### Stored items
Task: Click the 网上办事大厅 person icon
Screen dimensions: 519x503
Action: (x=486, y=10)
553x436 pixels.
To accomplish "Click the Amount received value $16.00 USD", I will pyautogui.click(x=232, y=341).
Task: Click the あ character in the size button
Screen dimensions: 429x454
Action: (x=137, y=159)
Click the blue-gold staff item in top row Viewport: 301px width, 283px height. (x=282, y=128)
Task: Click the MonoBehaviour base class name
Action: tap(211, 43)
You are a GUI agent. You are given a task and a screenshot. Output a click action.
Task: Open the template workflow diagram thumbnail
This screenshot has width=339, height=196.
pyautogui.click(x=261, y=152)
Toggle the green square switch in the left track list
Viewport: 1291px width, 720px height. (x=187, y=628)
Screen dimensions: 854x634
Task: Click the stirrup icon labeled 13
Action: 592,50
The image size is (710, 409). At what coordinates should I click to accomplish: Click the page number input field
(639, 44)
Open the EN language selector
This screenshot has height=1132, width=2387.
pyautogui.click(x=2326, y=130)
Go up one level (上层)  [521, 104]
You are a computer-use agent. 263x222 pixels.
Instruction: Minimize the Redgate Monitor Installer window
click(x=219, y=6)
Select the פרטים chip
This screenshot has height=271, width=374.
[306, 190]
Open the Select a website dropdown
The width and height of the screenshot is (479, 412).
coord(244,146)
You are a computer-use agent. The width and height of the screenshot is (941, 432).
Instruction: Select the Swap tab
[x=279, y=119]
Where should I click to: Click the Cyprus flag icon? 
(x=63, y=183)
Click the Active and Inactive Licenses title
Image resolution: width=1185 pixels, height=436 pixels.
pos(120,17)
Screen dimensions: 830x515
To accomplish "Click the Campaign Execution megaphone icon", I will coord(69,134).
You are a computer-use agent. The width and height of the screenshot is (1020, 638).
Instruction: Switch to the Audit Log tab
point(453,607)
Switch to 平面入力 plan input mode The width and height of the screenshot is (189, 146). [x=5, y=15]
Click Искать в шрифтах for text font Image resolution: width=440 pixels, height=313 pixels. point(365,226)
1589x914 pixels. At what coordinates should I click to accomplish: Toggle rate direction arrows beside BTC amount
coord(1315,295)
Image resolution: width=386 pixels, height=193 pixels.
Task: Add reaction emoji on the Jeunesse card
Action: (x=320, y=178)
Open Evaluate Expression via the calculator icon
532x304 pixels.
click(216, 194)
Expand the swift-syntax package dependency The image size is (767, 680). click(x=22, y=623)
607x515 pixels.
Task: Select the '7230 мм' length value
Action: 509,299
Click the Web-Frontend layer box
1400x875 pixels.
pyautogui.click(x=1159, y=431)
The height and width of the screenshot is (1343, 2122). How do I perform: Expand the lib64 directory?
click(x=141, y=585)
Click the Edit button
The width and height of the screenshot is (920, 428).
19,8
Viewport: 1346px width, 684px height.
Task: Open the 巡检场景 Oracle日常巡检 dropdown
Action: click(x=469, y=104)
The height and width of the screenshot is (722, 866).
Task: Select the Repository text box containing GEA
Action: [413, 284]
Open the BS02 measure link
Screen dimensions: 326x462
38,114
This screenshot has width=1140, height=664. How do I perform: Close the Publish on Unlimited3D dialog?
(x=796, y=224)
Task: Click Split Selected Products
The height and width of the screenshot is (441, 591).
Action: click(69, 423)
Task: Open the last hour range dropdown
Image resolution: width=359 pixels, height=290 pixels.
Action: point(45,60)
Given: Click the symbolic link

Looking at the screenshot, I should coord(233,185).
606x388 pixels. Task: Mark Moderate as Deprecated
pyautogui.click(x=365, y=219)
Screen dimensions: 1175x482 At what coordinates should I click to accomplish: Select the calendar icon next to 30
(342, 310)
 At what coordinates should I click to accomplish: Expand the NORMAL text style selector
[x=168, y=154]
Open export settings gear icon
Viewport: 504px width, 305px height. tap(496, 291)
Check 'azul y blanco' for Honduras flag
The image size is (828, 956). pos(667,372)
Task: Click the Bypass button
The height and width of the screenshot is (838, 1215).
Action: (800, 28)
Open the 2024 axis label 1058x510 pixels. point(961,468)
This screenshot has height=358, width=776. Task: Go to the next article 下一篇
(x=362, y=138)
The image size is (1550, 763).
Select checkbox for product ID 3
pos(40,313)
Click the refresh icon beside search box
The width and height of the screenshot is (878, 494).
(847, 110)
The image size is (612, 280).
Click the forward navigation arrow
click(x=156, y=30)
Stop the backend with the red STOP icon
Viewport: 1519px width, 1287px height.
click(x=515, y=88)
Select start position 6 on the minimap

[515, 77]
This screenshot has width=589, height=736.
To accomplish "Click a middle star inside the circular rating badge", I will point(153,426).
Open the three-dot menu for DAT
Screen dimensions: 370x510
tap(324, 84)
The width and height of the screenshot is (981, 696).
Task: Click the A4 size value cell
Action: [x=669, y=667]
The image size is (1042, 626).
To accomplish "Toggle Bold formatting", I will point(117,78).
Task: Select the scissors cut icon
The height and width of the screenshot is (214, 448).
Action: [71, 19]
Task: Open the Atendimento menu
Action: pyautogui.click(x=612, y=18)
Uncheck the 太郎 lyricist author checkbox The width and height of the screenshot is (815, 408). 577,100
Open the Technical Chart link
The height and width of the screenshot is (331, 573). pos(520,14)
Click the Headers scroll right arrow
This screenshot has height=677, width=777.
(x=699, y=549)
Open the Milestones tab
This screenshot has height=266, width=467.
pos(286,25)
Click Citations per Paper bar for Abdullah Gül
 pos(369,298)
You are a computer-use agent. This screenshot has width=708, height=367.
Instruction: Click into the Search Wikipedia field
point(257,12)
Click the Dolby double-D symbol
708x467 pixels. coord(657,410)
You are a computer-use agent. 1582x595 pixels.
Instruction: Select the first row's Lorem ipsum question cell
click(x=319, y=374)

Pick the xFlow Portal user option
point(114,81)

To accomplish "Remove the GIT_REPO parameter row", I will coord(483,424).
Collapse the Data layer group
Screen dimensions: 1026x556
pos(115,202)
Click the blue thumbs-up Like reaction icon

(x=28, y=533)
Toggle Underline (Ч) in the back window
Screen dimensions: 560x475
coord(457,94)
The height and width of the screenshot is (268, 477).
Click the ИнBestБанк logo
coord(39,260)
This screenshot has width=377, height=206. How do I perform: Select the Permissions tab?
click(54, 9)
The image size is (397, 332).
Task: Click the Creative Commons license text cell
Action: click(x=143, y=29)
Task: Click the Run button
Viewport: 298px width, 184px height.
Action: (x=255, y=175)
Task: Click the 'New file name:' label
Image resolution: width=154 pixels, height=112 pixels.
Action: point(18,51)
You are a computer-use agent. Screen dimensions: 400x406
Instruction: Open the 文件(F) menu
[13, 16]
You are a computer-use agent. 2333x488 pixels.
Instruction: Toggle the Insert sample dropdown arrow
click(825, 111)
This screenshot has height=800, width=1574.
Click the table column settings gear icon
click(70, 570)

### Problem details
From the records above, extract every entry exactly as given.

### Task response
Task: Click the 网上办事大厅 person icon
Screen dimensions: 519x503
Action: (x=486, y=10)
553x436 pixels.
To accomplish "Click the Amount received value $16.00 USD", I will pyautogui.click(x=232, y=341).
Task: Click the あ character in the size button
Screen dimensions: 429x454
Action: (x=137, y=159)
Click the blue-gold staff item in top row Viewport: 301px width, 283px height. (x=282, y=128)
Task: Click the MonoBehaviour base class name
Action: tap(211, 43)
You are a GUI agent. You are given a task and a screenshot. Output a click action.
Task: Open the template workflow diagram thumbnail
This screenshot has width=339, height=196.
pyautogui.click(x=261, y=152)
Toggle the green square switch in the left track list
Viewport: 1291px width, 720px height. (x=187, y=628)
Screen dimensions: 854x634
Task: Click the stirrup icon labeled 13
Action: 592,50
The image size is (710, 409). At what coordinates should I click to accomplish: Click the page number input field
(639, 44)
Open the EN language selector
This screenshot has height=1132, width=2387.
pyautogui.click(x=2326, y=130)
Go up one level (上层)  [521, 104]
You are a computer-use agent. 263x222 pixels.
Instruction: Minimize the Redgate Monitor Installer window
click(x=219, y=6)
Select the פרטים chip
This screenshot has height=271, width=374.
[306, 190]
Open the Select a website dropdown
The width and height of the screenshot is (479, 412).
coord(244,146)
You are a computer-use agent. The width and height of the screenshot is (941, 432).
Instruction: Select the Swap tab
[x=279, y=119]
Where should I click to: Click the Cyprus flag icon? 
(x=63, y=183)
Click the Active and Inactive Licenses title
Image resolution: width=1185 pixels, height=436 pixels.
pos(120,17)
Screen dimensions: 830x515
To accomplish "Click the Campaign Execution megaphone icon", I will coord(69,134).
You are a computer-use agent. The width and height of the screenshot is (1020, 638).
Instruction: Switch to the Audit Log tab
point(453,607)
Switch to 平面入力 plan input mode The width and height of the screenshot is (189, 146). [x=5, y=15]
Click Искать в шрифтах for text font Image resolution: width=440 pixels, height=313 pixels. point(365,226)
1589x914 pixels. At what coordinates should I click to accomplish: Toggle rate direction arrows beside BTC amount
coord(1315,295)
Image resolution: width=386 pixels, height=193 pixels.
Task: Add reaction emoji on the Jeunesse card
Action: (x=320, y=178)
Open Evaluate Expression via the calculator icon
532x304 pixels.
click(216, 194)
Expand the swift-syntax package dependency The image size is (767, 680). click(x=22, y=623)
607x515 pixels.
Task: Select the '7230 мм' length value
Action: 509,299
Click the Web-Frontend layer box
1400x875 pixels.
pyautogui.click(x=1159, y=431)
The height and width of the screenshot is (1343, 2122). How do I perform: Expand the lib64 directory?
click(x=141, y=585)
Click the Edit button
The width and height of the screenshot is (920, 428).
19,8
Viewport: 1346px width, 684px height.
Task: Open the 巡检场景 Oracle日常巡检 dropdown
Action: click(x=469, y=104)
The height and width of the screenshot is (722, 866).
Task: Select the Repository text box containing GEA
Action: [413, 284]
Open the BS02 measure link
Screen dimensions: 326x462
38,114
This screenshot has width=1140, height=664. How do I perform: Close the Publish on Unlimited3D dialog?
(x=796, y=224)
Task: Click Split Selected Products
The height and width of the screenshot is (441, 591).
Action: click(69, 423)
Task: Open the last hour range dropdown
Image resolution: width=359 pixels, height=290 pixels.
Action: point(45,60)
Given: Click the symbolic link

Looking at the screenshot, I should coord(233,185).
606x388 pixels. Task: Mark Moderate as Deprecated
pyautogui.click(x=365, y=219)
Screen dimensions: 1175x482 At what coordinates should I click to accomplish: Select the calendar icon next to 30
(342, 310)
 At what coordinates should I click to accomplish: Expand the NORMAL text style selector
[x=168, y=154]
Open export settings gear icon
Viewport: 504px width, 305px height. tap(496, 291)
Check 'azul y blanco' for Honduras flag
The image size is (828, 956). pos(667,372)
Task: Click the Bypass button
The height and width of the screenshot is (838, 1215).
Action: (800, 28)
Open the 2024 axis label 1058x510 pixels. point(961,468)
This screenshot has height=358, width=776. Task: Go to the next article 下一篇
(x=362, y=138)
The image size is (1550, 763).
Select checkbox for product ID 3
pos(40,313)
Click the refresh icon beside search box
The width and height of the screenshot is (878, 494).
(847, 110)
The image size is (612, 280).
Click the forward navigation arrow
click(x=156, y=30)
Stop the backend with the red STOP icon
Viewport: 1519px width, 1287px height.
click(x=515, y=88)
Select start position 6 on the minimap

[515, 77]
This screenshot has width=589, height=736.
To accomplish "Click a middle star inside the circular rating badge", I will point(153,426).
Open the three-dot menu for DAT
Screen dimensions: 370x510
tap(324, 84)
The width and height of the screenshot is (981, 696).
Task: Click the A4 size value cell
Action: [x=669, y=667]
The image size is (1042, 626).
To accomplish "Toggle Bold formatting", I will point(117,78).
Task: Select the scissors cut icon
The height and width of the screenshot is (214, 448).
Action: [71, 19]
Task: Open the Atendimento menu
Action: pyautogui.click(x=612, y=18)
Uncheck the 太郎 lyricist author checkbox The width and height of the screenshot is (815, 408). 577,100
Open the Technical Chart link
The height and width of the screenshot is (331, 573). pos(520,14)
Click the Headers scroll right arrow
This screenshot has height=677, width=777.
(x=699, y=549)
Open the Milestones tab
This screenshot has height=266, width=467.
pos(286,25)
Click Citations per Paper bar for Abdullah Gül
 pos(369,298)
You are a computer-use agent. This screenshot has width=708, height=367.
Instruction: Click into the Search Wikipedia field
point(257,12)
Click the Dolby double-D symbol
708x467 pixels. coord(657,410)
You are a computer-use agent. 1582x595 pixels.
Instruction: Select the first row's Lorem ipsum question cell
click(x=319, y=374)

Pick the xFlow Portal user option
point(114,81)

To accomplish "Remove the GIT_REPO parameter row", I will coord(483,424).
Collapse the Data layer group
Screen dimensions: 1026x556
pos(115,202)
Click the blue thumbs-up Like reaction icon

(x=28, y=533)
Toggle Underline (Ч) in the back window
Screen dimensions: 560x475
coord(457,94)
The height and width of the screenshot is (268, 477).
Click the ИнBestБанк logo
coord(39,260)
This screenshot has width=377, height=206. How do I perform: Select the Permissions tab?
click(54, 9)
The image size is (397, 332).
Task: Click the Creative Commons license text cell
Action: click(x=143, y=29)
Task: Click the Run button
Viewport: 298px width, 184px height.
Action: (x=255, y=175)
Task: Click the 'New file name:' label
Image resolution: width=154 pixels, height=112 pixels.
Action: point(18,51)
You are a computer-use agent. Screen dimensions: 400x406
Instruction: Open the 文件(F) menu
[13, 16]
You are a computer-use agent. 2333x488 pixels.
Instruction: Toggle the Insert sample dropdown arrow
click(825, 111)
This screenshot has height=800, width=1574.
Click the table column settings gear icon
click(70, 570)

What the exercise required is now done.